Machine Learning with scikit-learn
Build end-to-end ML pipelines โ preprocessing, feature engineering, classification, regression, model evaluation, and joblib serialization.
Part 1: Introduction to Machine Learning with scikit-learn
Build end-to-end ML pipelines โ preprocessing, feature engineering, classification, regression, model evaluation, and joblib serialization.

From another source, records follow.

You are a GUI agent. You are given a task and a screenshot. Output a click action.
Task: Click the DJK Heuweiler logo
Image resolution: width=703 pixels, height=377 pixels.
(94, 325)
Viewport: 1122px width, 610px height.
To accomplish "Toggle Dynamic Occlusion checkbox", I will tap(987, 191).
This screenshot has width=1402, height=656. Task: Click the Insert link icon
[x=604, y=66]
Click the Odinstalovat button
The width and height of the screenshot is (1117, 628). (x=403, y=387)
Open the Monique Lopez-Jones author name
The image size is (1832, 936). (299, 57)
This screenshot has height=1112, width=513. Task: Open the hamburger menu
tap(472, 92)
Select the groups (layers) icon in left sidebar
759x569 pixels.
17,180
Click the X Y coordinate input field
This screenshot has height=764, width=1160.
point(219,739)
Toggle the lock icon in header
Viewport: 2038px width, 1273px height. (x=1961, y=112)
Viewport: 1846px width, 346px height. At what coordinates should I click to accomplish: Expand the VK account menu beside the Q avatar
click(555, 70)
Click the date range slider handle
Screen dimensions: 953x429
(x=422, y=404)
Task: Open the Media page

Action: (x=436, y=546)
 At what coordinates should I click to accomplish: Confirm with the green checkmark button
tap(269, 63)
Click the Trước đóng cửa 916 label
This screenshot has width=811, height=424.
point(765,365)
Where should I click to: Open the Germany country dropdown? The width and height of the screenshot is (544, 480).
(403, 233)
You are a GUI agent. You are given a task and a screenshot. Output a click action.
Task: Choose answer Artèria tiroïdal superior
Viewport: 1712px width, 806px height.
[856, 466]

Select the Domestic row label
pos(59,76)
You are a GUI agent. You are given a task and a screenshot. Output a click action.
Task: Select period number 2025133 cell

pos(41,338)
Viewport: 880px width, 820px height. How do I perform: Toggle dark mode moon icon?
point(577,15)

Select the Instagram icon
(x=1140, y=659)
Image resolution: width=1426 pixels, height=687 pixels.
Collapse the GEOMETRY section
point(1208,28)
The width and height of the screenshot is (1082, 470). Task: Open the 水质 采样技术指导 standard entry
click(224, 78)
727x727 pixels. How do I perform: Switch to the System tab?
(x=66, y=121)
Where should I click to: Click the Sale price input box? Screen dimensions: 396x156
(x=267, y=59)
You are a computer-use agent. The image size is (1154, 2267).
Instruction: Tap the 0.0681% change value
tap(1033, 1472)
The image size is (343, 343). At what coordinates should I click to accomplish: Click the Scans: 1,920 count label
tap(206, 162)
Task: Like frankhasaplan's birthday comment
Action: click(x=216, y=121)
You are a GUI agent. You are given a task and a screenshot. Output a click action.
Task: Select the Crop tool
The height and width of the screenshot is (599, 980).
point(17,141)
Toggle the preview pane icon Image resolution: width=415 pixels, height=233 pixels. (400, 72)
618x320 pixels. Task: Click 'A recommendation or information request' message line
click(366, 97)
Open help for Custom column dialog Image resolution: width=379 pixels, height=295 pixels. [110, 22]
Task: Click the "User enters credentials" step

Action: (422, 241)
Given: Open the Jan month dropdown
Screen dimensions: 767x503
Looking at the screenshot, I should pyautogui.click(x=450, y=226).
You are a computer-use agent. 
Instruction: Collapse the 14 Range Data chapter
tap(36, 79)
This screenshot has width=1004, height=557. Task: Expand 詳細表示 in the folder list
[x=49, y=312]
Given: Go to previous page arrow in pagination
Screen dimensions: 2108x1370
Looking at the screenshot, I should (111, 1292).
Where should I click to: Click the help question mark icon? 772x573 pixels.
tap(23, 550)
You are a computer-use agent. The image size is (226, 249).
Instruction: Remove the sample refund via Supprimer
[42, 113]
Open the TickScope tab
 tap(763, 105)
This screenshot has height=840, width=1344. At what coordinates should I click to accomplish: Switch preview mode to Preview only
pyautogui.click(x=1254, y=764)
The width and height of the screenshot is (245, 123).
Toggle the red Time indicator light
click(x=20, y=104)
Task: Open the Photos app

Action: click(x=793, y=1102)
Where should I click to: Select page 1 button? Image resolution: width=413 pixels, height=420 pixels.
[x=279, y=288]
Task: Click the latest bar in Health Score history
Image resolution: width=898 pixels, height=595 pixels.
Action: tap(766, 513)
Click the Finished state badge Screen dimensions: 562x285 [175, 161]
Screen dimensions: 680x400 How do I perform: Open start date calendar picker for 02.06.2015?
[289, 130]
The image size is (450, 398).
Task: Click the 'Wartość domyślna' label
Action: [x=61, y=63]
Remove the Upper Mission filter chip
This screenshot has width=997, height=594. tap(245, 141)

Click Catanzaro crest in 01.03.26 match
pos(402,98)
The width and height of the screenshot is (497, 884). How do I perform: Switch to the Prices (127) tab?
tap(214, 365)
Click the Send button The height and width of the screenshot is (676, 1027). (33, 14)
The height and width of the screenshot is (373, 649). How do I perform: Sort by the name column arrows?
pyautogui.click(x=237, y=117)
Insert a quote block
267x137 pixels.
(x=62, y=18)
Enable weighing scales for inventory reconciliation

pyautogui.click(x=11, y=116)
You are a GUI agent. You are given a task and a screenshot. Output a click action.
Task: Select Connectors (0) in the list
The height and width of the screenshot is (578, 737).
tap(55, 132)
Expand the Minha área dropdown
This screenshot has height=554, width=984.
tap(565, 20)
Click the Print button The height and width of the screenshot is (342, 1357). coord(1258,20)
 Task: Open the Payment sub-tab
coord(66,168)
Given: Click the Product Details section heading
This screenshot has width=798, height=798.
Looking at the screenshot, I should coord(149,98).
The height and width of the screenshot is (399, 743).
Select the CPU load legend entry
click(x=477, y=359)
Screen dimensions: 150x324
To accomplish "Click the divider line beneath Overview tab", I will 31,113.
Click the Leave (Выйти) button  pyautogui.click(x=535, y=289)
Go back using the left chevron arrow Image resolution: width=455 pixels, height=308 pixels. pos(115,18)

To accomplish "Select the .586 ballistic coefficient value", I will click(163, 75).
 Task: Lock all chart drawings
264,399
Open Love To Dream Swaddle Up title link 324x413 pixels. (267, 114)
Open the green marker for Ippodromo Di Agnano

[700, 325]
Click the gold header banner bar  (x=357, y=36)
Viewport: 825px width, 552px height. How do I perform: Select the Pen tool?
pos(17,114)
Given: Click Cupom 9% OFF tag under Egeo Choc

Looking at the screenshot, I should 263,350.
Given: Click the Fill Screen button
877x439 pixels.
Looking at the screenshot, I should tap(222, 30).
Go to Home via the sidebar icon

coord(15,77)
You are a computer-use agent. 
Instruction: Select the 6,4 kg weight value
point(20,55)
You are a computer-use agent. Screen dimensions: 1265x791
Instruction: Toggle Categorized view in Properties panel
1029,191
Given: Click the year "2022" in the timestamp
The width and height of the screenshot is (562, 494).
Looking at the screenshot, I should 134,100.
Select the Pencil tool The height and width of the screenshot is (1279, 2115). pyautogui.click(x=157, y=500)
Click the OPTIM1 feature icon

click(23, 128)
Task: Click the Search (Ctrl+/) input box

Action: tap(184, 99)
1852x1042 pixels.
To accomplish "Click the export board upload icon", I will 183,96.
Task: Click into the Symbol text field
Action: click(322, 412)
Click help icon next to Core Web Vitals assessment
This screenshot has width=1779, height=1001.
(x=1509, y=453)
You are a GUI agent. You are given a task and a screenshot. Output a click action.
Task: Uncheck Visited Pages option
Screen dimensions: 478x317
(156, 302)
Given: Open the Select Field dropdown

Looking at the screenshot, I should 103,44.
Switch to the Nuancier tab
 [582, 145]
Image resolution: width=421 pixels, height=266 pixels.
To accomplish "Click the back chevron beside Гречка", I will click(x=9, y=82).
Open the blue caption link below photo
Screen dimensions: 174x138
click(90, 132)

This lesson uses Python 3.13 features and follows best practices for development in Visual Studio 2026 with Copilot assistance.
Part 2: Core Concepts & Code Examples
from typing import Any
def main() -> None:
"""Entry point demonstrating lesson 31 concepts."""
print(f"Lesson 31: Machine Learning with scikit-learn")
if __name__ == "__main__":
main()
Part 3: Best Practices & Patterns
Apply the patterns from this lesson consistently across your projects. Visual Studio 2026's Python IntelliSense, type checking integration, and GitHub Copilot will guide you toward idiomatic, production-ready Python 3.13 code.
- Use type hints for all function signatures
- Write docstrings with Args/Returns sections
- Run
rufffor linting,mypyfor type checking - Test every function with at least one pytest test
Part 4: Next Steps
Practice these concepts hands-on, then continue to Lesson 32. Return to Python Tutorial Home to see the full curriculum, or visit VisualStudioTutor.com for Visual Studio 2026 guides.